A lot of readers here are probably waiting for an apology over my recent story predicting AT&T (T) would complete its purchase of T-Mobile.

See, they're saying. AT&T is already preparing to pay the $4 billion break-up fee on the deal and withdrew its request for approval before the FCC.

But everything I wrote last week still holds. Despite the headlines, AT&T is not walking away here. It is laying low.

As I noted last week, there are no other buyers for this asset. Deutsche Telekom (OTCQX:DTEGY), which owns T-Mobile, has thrown in its hand on the U.S. market. A Verizon (VZ) bid would face the same anti-trust problems. Sprint (S) has its own problems. Clearwire (CLWR)?

No one outside the telecom space is interested in telecom assets given the present business model. [This includes cable (CMCSA) by the way.] This is especially true given that past efforts to re-sell spectrum services, through Sprint, have been deemed a failure. With no other buyers available for T-Mobile, the government will have no alternative but to declare victory.

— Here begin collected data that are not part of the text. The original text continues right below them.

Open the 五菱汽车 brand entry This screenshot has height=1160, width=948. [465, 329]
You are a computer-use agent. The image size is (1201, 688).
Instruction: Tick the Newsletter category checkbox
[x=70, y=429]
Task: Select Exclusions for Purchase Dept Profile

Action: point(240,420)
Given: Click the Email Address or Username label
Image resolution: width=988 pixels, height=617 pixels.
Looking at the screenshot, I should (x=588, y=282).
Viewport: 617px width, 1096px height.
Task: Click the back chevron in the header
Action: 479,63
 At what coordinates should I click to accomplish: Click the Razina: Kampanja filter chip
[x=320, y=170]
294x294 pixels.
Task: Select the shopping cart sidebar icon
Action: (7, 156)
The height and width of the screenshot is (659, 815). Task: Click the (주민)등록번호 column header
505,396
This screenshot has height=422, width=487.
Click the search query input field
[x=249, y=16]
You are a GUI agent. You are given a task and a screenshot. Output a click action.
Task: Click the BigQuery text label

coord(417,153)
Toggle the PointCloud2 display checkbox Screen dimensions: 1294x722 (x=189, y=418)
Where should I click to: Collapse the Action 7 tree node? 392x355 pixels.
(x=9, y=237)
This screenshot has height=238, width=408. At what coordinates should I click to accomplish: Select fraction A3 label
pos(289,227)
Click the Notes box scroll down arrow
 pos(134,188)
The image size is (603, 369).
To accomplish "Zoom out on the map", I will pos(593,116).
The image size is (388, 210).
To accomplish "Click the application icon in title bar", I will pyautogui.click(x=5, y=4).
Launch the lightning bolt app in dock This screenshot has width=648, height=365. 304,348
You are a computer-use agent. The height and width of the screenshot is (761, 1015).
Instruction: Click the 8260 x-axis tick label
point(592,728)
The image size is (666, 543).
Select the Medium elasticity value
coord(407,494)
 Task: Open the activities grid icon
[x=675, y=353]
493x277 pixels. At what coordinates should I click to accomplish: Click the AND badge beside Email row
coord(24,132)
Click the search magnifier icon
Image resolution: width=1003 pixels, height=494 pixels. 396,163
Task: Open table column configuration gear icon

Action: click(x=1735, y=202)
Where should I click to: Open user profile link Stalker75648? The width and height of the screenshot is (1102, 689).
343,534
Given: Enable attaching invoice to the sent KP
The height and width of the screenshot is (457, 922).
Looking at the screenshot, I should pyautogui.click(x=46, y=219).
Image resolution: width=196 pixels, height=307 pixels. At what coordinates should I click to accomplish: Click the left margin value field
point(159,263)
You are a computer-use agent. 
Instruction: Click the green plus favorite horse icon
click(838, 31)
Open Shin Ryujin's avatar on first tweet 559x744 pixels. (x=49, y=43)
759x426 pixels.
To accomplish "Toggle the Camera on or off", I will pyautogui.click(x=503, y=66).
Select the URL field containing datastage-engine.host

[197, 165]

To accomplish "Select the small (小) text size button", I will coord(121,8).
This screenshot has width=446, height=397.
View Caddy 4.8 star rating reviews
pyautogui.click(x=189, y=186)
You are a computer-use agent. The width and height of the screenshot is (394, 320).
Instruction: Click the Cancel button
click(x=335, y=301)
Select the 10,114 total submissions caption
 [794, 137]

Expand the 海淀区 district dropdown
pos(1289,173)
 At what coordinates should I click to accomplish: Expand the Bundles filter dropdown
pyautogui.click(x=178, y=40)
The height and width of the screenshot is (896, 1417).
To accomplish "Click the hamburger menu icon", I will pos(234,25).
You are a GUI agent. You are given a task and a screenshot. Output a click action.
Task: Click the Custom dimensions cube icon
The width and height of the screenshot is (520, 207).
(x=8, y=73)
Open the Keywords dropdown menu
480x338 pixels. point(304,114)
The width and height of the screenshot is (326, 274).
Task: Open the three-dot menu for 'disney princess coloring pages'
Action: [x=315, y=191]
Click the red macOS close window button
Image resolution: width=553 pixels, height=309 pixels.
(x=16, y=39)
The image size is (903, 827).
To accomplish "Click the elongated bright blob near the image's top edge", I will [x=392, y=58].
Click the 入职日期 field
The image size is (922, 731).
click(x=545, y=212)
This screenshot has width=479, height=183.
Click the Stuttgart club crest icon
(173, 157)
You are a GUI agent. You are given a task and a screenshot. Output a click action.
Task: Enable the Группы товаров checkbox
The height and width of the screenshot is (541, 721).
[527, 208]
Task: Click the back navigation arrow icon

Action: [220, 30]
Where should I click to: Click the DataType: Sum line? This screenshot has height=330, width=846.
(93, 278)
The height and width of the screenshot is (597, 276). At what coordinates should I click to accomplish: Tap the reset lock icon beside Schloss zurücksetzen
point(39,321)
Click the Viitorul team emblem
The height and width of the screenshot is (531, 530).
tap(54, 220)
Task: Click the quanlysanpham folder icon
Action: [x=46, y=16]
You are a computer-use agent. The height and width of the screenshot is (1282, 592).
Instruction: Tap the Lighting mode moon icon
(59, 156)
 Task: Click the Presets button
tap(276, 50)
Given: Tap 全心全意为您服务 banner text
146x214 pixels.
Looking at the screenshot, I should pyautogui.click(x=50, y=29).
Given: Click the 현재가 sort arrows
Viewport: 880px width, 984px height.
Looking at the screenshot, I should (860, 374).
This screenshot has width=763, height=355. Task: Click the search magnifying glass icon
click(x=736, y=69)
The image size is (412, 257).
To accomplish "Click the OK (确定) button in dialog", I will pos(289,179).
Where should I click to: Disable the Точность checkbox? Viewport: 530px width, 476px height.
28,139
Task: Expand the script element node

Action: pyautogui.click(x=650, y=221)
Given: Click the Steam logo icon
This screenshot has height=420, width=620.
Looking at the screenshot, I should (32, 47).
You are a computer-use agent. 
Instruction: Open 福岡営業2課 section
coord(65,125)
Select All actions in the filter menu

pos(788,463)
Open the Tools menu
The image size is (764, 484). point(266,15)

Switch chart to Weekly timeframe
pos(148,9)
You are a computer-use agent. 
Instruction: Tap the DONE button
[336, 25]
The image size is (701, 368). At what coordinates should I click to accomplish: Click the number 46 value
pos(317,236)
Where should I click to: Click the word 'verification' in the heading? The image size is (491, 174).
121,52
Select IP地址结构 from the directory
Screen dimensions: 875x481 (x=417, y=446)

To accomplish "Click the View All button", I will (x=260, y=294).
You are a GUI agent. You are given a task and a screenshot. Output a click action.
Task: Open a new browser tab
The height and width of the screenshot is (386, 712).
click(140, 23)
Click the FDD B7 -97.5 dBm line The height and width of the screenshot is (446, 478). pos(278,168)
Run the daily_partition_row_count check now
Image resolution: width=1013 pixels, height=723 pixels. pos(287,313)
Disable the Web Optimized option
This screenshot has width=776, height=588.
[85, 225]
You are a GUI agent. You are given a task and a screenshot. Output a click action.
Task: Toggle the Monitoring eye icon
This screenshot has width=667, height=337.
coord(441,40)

But that begs the key question. Is the telecom market broken, and what might replace it? How can it be that core Internet capacity has a thriving market, despite capacity growth, while edge capacity can't find a buyer, even with monopoly status guaranteed by the government?

Edge capacity must run out to the customer, and the number of consumers who can carry the costs of a line are limited. Meanwhile, the costs of equipment to service customers at the near-edge keeps declining, so that same edge capacity – whether we're talking radios or wires – can't be recouped.

Meanwhile it's consumers at the edge who are defining services, and the capacity to deliver those services in the form of bits is not a differentiator.

Advocates of the telcos and cable companies are pounding the table, here as elsewhere, insisting they are “essential” to the process, and thus must get their price. They are essential, in that you need some sort of connection, either wireless or wired, in order to reach the Internet and define the services you want.

But that's not the same thing as getting your price. What's happening in wireless is about to happen in TV. Forget those $150/month cable bills. A simple Internet broadband connection is sufficient for increasing numbers of consumers. What our Felix Salmon calls a bug is in fact a feature.

There is a growing, and continuing, bandwidth glut at the edge as consumers buy services a la carte from providers, with the telcos and cable operators cut out of the loop. If I want to watch today's Charleston vs. Huddersfield match in England's League One (to cite one outrageous example) I can. And if I want to watch The Daily Show, I can go directly to the source. Threats between program suppliers and cable operators, aimed mainly at increasing monthly charges to consumers, are increasingly empty and consumers no longer need to care.

That's what is happening in terms of TV, which is at the high end of the bandwidth spectrum. Think about how much digital capacity there is on any cable TV connection – the vast majority of which is currently defined as services called “channels” – and you start to see the size of the coming glut. In every other area of content – music, books, messaging, telephony – this direct-to-consumer model is already well established.

What will replace the current telco business model? If they can't sustain on monthly charges alone, I think the solution is to enable more resale, with the telcos accepting their role as mere utilities and backing away from the consumer. That can either happen with their consent or after they go bankrupt, but it is going to happen.

Disclosure: I have no positions in any stocks mentioned, and no plans to initiate any positions within the next 72 hours.